▸ Task objective: Extract the lines of the listing below without any change, starting at the line containing "Task: Open the Tools menu label" and ending at the line containing "[x=651, y=191]", with both of those lines included.

(Entries for locating text and elements)
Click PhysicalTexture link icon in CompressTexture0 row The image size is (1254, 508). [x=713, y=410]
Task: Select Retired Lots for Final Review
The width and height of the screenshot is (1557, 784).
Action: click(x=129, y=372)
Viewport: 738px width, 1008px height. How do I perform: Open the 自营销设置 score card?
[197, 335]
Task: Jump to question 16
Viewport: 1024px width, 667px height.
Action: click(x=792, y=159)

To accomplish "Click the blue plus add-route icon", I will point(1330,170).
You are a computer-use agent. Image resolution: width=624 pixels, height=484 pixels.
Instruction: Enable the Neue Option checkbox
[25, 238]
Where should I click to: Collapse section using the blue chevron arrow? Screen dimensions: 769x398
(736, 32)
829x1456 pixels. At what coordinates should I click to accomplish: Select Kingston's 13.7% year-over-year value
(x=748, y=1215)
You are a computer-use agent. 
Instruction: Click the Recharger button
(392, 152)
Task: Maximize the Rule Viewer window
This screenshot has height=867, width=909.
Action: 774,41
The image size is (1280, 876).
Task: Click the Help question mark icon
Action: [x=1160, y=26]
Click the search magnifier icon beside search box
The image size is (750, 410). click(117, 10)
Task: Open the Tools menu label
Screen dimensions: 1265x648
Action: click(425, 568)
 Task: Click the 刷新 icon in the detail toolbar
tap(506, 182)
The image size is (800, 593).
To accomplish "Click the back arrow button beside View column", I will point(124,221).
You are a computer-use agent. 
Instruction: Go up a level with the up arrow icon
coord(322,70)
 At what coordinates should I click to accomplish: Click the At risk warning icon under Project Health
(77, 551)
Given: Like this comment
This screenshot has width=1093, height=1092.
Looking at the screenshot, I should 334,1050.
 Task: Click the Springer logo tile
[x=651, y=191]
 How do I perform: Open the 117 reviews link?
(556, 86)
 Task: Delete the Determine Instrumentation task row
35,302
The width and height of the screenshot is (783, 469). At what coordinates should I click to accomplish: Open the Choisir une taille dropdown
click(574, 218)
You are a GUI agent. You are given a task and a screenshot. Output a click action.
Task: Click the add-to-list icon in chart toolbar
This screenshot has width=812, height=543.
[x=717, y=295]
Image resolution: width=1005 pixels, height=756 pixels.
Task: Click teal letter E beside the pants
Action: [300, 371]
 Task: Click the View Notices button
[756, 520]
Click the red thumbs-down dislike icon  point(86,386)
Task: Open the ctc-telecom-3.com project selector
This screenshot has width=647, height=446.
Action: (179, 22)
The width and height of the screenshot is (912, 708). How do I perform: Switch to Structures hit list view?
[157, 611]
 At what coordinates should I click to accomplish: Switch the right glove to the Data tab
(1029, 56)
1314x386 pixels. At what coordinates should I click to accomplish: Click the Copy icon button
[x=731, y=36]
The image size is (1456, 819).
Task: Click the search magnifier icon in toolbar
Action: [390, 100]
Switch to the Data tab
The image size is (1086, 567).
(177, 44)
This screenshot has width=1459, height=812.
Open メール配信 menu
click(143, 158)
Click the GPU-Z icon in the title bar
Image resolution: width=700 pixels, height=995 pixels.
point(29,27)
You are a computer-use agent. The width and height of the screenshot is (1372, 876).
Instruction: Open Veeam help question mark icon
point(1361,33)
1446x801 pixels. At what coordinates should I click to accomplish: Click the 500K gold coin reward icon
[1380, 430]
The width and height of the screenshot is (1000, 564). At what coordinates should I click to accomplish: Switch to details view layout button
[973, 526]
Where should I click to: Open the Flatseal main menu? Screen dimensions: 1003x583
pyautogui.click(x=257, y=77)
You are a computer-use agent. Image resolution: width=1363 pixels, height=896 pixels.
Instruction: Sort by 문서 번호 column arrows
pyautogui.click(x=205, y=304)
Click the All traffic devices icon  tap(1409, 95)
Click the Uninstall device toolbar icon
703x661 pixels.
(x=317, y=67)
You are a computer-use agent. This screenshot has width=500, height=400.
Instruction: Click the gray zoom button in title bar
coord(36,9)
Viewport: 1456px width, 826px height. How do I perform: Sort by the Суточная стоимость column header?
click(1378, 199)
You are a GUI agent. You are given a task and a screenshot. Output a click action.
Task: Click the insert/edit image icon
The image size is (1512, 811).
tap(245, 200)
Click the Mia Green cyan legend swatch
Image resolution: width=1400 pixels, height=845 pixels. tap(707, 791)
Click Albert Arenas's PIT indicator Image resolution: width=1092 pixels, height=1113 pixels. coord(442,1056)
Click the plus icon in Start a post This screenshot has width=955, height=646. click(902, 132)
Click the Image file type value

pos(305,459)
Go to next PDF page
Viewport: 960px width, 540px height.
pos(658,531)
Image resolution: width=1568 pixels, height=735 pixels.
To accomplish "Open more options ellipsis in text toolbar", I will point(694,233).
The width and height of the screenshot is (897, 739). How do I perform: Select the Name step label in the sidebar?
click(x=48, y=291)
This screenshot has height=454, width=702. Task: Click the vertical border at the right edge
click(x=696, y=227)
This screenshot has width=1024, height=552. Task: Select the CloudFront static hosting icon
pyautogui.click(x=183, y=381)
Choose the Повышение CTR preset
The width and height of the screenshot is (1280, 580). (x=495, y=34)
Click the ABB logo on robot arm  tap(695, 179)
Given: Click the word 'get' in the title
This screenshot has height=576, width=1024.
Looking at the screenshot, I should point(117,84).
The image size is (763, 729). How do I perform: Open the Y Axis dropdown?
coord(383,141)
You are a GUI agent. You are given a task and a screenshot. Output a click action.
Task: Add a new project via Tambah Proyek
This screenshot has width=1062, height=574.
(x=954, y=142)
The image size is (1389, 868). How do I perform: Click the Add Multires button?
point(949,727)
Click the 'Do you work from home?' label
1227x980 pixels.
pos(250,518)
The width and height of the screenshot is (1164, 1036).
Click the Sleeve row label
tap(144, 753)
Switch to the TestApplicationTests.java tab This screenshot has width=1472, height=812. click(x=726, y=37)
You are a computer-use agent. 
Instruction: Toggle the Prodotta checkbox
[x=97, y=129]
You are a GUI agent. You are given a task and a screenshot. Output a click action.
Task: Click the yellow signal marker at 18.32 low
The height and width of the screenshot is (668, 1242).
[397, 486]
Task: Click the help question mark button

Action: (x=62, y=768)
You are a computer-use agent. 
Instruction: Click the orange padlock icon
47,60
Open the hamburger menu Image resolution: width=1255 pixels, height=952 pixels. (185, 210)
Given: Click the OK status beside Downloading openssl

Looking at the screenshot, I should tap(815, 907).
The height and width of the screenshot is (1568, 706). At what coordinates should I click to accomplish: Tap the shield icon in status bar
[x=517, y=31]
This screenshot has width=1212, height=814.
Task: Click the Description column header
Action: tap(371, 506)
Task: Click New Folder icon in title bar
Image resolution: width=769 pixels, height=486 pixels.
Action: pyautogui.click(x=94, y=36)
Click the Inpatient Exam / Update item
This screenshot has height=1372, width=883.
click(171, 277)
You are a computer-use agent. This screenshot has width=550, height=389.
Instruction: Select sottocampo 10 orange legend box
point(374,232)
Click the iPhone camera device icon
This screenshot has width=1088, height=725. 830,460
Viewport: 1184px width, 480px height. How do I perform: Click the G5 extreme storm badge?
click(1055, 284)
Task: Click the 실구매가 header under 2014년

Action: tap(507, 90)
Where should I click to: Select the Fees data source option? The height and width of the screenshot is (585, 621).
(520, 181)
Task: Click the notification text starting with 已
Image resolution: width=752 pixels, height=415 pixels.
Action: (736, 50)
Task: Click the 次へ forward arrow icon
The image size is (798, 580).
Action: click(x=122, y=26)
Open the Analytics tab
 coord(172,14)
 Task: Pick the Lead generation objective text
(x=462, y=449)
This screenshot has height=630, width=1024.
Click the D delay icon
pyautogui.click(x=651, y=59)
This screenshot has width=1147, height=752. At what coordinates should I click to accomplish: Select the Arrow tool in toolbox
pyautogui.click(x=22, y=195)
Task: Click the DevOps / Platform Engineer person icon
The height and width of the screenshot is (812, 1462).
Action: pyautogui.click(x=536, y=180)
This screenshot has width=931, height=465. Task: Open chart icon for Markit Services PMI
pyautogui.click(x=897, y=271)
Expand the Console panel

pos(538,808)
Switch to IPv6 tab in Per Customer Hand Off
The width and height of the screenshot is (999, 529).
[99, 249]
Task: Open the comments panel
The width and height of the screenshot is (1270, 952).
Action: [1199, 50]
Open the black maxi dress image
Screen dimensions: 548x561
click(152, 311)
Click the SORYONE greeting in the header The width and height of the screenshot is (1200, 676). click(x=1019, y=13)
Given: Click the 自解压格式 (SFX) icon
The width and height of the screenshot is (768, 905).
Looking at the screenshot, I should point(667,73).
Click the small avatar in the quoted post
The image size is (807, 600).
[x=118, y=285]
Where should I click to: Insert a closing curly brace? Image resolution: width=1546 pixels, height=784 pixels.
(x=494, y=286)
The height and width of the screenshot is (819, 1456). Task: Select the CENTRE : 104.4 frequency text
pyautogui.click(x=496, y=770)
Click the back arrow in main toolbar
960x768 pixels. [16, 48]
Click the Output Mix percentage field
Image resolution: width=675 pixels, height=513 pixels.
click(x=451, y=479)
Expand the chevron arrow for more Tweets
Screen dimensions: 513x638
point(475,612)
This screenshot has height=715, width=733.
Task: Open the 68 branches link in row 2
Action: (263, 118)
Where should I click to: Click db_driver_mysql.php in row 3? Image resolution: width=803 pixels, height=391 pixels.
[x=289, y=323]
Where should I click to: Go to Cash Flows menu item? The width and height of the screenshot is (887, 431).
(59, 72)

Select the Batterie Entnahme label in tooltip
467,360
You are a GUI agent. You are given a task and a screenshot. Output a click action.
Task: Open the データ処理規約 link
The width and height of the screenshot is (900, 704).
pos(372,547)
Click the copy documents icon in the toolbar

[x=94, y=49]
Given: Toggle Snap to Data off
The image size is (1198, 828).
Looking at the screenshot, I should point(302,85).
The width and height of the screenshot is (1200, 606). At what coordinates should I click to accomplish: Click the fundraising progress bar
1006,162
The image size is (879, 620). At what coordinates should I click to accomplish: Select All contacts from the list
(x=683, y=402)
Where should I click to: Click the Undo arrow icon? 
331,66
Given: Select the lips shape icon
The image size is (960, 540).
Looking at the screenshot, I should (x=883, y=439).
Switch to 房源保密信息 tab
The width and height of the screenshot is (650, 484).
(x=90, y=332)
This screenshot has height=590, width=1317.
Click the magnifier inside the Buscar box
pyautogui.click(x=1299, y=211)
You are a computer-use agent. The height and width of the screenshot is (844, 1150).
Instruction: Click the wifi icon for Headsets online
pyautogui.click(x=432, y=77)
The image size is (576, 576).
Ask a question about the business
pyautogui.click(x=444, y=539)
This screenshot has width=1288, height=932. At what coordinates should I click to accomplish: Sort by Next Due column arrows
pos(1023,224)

▸ Response below:
Task: Open the Tools menu label
Screen dimensions: 1265x648
Action: click(425, 568)
 Task: Click the 刷新 icon in the detail toolbar
tap(506, 182)
The image size is (800, 593).
To accomplish "Click the back arrow button beside View column", I will point(124,221).
You are a computer-use agent. 
Instruction: Go up a level with the up arrow icon
coord(322,70)
 At what coordinates should I click to accomplish: Click the At risk warning icon under Project Health
(77, 551)
Given: Like this comment
This screenshot has width=1093, height=1092.
Looking at the screenshot, I should 334,1050.
 Task: Click the Springer logo tile
[x=651, y=191]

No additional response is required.